The Ritchie Boys

"The Ritchie Boys" - the "Jewish Reconnaissance" of the US Army in Europe

About 10,000 young German men, most of them Jewish refugees who were forced to flee their homeland by the Nazis, came to the United States, chose to join the army and return to Europe as US soldiers.
They were trained at the Army Intelligence Training Center in Maryland, known as Richie Camp.
They were practiced methods of psychological warfare. Their job was to study the enemy and demoralize it in order to achieve unconditional surrender. They adapted to this task because they knew the German language better than any soldier born in the United States.
After the United States declared war on Nazi Germany at the end of 1941, the Ritchie Boys were used as a powerful weapon for the Allies.
They entered Europe in the invasion of Normandy on June 6, 1944 along with the other Allied forces.
Shortly after landing, they left their units in order to operate within the special task forces imposed on them.
They were able to feed the Allies with important information.
The Ritchie Boys helped to break German resistance by demoralization, both overtly and secretly.
They interrogated prisoners of war and German deserters to verify information about the size of the German forces, the movement of forces, and the physical and psychological condition of the Germans. By disseminating disinformation through newspaper announcements, flyers, radio broadcasts, and truckloads of loudspeakers, the army and the German population had to cease their opposition to the Allied invasion.

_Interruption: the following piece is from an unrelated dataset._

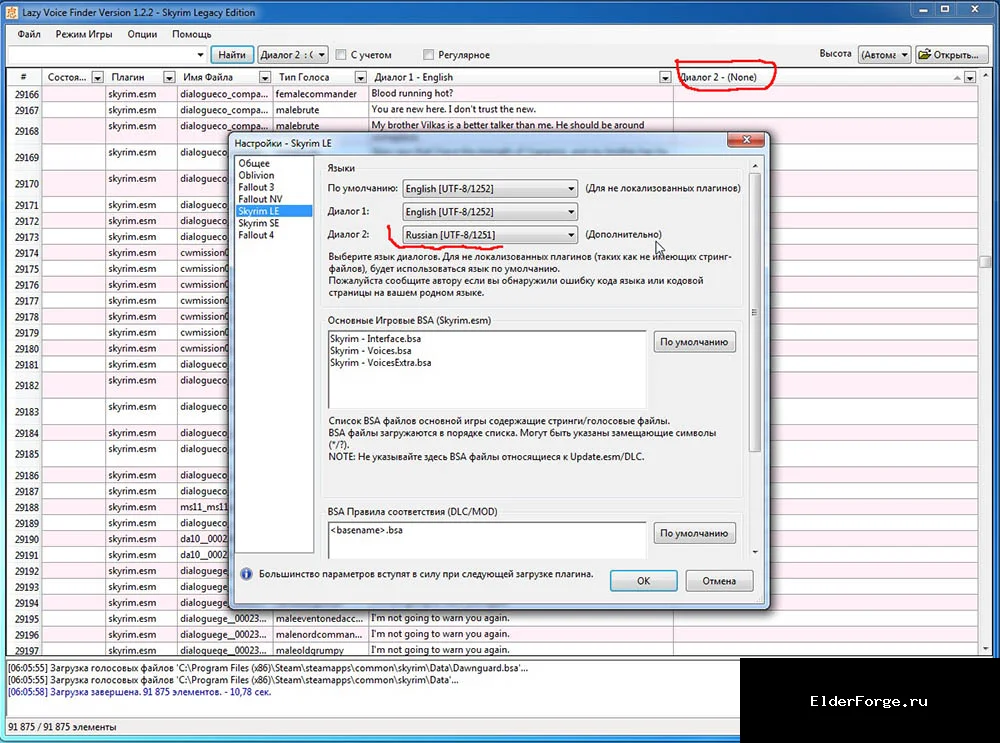
Task: Open the Режим Игры menu
Action: coord(84,34)
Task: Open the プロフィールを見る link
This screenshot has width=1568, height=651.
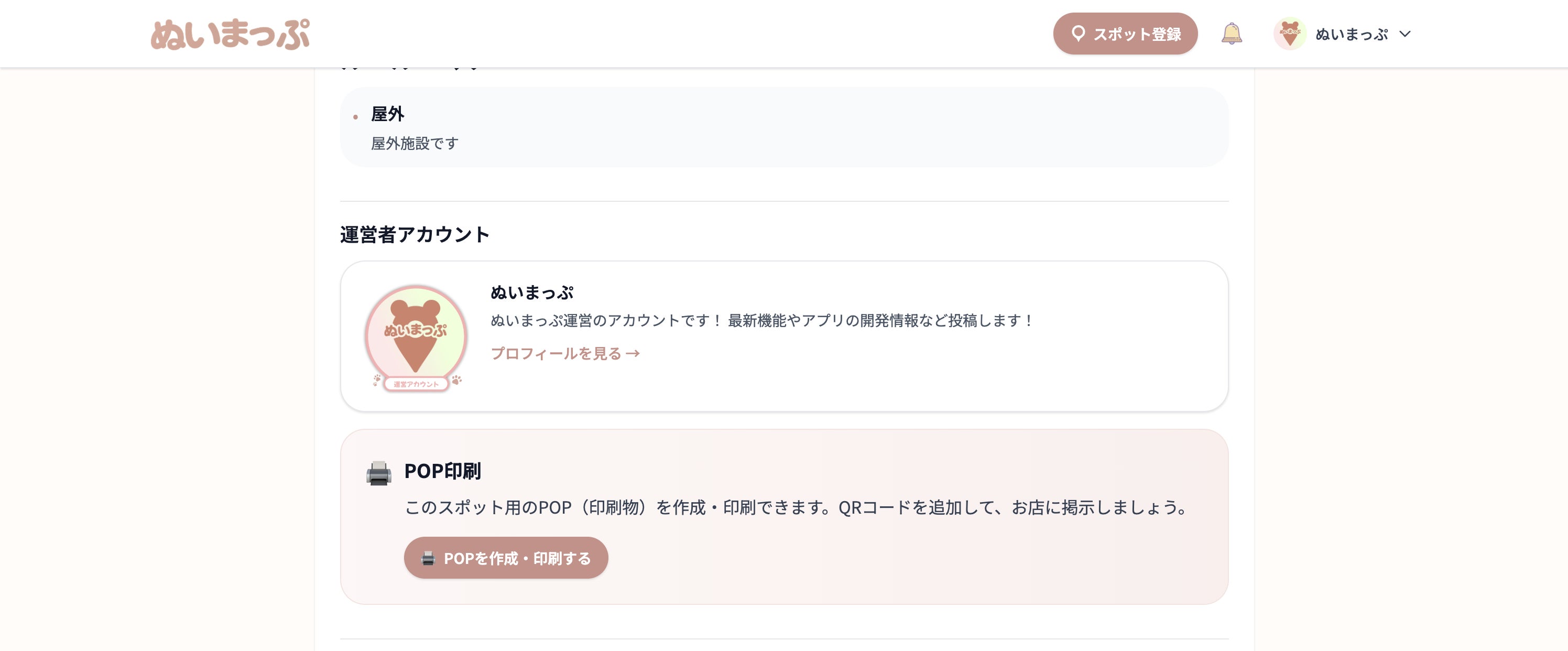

They did their work well at the front lines, among them the patrols of the Jewish general Morris Rose, commander of the 3rd Armored Division, who made sure to move with them in the head, and thus died.
They were in Paris before it was released.
They fought a "battle for the bulge" - in danger of being shot by the Americans because of their accent, and by the Germans, who might have exposed their being spies.
They were among the liberators of the concentration camps.
After the war many of them served as interpreters during the Nuremberg Trials.
Their efforts shortened the war and saved many lives on both sides.